• _Exercise requirements_: Find the line with "Select the Max chart range" in the records below. Copy it and every line after it, up to and including the line with "Open Leveling Options".

Collected data:
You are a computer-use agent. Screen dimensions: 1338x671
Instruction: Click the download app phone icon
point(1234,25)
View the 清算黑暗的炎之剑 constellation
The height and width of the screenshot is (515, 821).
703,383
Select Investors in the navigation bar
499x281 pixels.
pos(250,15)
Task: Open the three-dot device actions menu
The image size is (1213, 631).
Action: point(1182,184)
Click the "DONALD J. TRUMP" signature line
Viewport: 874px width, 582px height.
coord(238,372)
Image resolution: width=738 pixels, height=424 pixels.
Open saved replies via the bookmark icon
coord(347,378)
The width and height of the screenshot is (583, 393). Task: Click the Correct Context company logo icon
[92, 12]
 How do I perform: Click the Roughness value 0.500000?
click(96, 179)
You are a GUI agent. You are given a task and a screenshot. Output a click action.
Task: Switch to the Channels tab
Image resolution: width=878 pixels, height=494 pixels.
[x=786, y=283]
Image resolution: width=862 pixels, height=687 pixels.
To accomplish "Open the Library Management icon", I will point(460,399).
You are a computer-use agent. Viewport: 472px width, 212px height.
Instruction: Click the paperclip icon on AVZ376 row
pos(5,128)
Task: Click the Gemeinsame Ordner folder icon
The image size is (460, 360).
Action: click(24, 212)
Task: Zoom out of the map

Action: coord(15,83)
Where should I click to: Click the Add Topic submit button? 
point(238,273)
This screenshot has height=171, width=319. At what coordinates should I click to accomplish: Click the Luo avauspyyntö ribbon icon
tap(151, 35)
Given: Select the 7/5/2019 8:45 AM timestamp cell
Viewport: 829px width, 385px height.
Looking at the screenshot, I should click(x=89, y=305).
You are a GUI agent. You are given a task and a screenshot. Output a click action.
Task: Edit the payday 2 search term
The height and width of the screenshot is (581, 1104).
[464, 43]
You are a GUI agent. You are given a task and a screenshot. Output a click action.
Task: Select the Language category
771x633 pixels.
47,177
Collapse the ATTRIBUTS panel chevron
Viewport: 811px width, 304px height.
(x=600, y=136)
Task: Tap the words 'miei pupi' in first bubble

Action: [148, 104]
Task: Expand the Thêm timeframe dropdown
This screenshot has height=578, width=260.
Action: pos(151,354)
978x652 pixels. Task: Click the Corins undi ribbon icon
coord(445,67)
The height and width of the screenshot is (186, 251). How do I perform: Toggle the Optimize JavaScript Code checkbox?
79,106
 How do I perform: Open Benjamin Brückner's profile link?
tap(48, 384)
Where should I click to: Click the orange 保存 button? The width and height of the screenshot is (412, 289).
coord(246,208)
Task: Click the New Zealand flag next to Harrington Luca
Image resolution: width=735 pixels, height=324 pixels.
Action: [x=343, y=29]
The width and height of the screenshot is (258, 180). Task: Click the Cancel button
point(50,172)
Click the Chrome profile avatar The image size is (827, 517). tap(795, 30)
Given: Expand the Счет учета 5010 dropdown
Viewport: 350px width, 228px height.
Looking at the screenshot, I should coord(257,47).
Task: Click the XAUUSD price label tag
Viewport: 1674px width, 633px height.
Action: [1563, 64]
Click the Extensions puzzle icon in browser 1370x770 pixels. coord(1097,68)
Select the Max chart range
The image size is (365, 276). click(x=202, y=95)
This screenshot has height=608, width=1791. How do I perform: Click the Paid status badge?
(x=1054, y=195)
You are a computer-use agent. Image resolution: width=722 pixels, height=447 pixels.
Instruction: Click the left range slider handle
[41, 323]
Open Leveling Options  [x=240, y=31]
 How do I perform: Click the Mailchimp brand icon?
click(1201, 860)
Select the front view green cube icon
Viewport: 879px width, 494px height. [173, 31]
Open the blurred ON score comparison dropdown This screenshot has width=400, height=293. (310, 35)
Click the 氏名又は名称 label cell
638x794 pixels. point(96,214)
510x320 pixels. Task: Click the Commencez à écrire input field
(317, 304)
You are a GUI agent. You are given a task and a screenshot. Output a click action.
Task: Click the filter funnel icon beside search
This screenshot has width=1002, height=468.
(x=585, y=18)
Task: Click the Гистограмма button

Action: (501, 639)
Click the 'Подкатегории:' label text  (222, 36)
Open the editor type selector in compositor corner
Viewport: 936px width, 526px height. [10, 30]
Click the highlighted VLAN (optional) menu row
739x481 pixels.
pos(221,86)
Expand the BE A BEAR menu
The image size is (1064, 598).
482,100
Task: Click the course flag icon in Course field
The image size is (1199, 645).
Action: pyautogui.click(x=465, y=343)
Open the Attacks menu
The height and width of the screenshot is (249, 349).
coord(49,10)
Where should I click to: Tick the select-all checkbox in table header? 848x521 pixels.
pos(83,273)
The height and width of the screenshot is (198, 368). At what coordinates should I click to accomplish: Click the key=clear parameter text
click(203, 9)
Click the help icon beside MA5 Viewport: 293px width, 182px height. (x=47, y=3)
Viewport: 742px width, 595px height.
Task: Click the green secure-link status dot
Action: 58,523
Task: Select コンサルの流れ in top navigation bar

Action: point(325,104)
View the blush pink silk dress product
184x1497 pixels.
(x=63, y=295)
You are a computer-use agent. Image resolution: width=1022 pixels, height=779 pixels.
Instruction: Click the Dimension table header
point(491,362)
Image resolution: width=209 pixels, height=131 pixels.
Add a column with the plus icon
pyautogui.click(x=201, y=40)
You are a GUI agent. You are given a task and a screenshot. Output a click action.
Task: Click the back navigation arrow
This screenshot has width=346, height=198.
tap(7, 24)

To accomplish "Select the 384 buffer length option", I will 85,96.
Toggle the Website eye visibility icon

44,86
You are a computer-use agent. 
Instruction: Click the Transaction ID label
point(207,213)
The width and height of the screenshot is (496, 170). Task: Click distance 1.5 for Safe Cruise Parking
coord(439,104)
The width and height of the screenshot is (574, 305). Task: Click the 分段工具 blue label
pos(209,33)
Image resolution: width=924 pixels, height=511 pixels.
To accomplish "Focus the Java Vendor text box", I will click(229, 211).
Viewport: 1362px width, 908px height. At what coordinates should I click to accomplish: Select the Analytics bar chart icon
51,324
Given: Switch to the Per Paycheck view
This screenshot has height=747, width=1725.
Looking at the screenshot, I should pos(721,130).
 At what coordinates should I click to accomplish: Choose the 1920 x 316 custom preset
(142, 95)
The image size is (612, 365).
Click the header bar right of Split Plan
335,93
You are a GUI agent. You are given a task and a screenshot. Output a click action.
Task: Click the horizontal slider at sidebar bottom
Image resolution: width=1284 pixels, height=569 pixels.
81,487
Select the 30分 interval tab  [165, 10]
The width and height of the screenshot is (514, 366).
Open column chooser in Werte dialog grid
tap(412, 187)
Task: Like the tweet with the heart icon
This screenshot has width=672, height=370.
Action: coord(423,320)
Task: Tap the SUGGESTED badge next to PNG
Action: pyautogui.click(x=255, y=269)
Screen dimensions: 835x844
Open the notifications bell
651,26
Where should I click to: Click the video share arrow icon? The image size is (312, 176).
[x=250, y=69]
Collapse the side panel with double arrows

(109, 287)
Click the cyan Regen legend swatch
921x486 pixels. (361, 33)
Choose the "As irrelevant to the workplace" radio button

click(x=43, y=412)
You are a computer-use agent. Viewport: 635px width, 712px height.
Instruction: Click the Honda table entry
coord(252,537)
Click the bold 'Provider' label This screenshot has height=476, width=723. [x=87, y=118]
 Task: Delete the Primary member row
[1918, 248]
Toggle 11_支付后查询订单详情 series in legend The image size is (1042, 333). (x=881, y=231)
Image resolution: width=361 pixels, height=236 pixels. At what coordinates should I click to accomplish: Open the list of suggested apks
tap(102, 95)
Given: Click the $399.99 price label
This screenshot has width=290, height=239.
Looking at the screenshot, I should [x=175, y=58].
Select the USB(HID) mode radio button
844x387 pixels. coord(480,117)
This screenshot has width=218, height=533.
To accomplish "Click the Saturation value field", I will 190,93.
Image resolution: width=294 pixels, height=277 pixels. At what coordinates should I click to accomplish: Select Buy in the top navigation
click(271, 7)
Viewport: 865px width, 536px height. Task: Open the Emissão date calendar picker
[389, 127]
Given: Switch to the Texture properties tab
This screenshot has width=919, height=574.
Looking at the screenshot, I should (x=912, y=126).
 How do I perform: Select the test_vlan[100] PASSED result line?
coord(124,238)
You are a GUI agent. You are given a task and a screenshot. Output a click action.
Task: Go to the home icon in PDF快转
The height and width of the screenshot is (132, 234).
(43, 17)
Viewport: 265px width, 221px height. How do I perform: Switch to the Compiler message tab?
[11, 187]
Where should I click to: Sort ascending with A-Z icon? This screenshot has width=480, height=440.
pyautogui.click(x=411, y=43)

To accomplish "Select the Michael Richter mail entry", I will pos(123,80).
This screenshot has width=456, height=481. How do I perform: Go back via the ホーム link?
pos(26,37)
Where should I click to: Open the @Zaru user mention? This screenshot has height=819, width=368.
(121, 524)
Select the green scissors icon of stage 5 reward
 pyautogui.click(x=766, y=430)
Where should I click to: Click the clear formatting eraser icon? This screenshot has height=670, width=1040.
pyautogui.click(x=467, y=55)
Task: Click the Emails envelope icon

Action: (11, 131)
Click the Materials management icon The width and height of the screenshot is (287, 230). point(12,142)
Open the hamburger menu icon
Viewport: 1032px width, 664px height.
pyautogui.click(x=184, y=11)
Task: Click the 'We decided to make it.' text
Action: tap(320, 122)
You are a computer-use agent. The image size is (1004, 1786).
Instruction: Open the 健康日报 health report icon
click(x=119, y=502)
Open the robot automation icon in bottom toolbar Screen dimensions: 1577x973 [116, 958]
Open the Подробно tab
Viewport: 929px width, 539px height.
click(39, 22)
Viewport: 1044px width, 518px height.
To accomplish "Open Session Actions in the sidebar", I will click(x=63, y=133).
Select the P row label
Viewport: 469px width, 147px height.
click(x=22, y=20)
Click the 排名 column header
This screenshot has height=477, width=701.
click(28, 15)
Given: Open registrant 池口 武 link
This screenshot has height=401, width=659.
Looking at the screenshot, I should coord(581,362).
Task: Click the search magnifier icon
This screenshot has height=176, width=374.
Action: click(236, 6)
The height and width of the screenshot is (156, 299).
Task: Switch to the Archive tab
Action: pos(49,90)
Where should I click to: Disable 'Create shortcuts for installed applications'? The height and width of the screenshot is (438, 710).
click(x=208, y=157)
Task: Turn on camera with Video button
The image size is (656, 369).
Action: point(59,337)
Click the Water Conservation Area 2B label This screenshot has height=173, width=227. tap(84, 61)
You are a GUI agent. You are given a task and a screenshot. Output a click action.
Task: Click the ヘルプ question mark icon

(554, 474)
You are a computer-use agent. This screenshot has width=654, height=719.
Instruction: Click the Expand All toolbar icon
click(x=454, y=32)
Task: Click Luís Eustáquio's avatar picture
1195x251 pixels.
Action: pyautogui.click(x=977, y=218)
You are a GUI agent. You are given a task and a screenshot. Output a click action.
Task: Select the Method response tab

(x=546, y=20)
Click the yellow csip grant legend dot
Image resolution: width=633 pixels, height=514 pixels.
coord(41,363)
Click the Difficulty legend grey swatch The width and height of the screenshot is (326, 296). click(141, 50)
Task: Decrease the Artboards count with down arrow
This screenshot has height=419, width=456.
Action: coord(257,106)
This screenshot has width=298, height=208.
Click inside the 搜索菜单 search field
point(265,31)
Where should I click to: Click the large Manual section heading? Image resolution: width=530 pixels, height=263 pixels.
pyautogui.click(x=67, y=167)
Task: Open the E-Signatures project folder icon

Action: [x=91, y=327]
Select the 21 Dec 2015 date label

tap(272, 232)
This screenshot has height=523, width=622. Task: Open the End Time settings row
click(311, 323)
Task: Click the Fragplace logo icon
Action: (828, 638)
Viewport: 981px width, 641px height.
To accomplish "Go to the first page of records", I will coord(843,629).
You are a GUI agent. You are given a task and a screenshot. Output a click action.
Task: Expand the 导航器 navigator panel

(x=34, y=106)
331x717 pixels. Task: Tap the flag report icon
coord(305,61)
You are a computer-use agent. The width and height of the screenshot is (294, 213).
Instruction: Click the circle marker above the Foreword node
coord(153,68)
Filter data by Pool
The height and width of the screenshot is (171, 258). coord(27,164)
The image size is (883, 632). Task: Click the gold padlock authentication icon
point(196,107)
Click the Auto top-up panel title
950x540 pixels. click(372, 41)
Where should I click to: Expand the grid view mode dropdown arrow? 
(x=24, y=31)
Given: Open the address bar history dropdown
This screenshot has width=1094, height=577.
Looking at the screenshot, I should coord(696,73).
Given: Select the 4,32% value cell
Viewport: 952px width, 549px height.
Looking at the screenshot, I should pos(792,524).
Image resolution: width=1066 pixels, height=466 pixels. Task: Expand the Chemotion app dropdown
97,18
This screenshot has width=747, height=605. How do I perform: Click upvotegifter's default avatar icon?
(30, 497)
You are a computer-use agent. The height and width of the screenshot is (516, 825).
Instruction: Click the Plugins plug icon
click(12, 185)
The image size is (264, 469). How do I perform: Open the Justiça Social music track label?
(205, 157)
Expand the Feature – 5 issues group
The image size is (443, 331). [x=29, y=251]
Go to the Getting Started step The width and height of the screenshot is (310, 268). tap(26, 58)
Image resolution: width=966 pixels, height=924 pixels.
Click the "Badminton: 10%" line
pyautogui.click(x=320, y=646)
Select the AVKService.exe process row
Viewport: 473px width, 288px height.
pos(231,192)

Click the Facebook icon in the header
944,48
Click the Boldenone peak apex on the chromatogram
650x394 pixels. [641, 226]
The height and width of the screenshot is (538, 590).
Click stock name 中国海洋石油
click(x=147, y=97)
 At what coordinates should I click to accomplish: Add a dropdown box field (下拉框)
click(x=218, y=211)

• _Response to the exercise_:
Select the Max chart range
The image size is (365, 276). click(x=202, y=95)
This screenshot has height=608, width=1791. How do I perform: Click the Paid status badge?
(x=1054, y=195)
You are a computer-use agent. Image resolution: width=722 pixels, height=447 pixels.
Instruction: Click the left range slider handle
[41, 323]
Open Leveling Options  [x=240, y=31]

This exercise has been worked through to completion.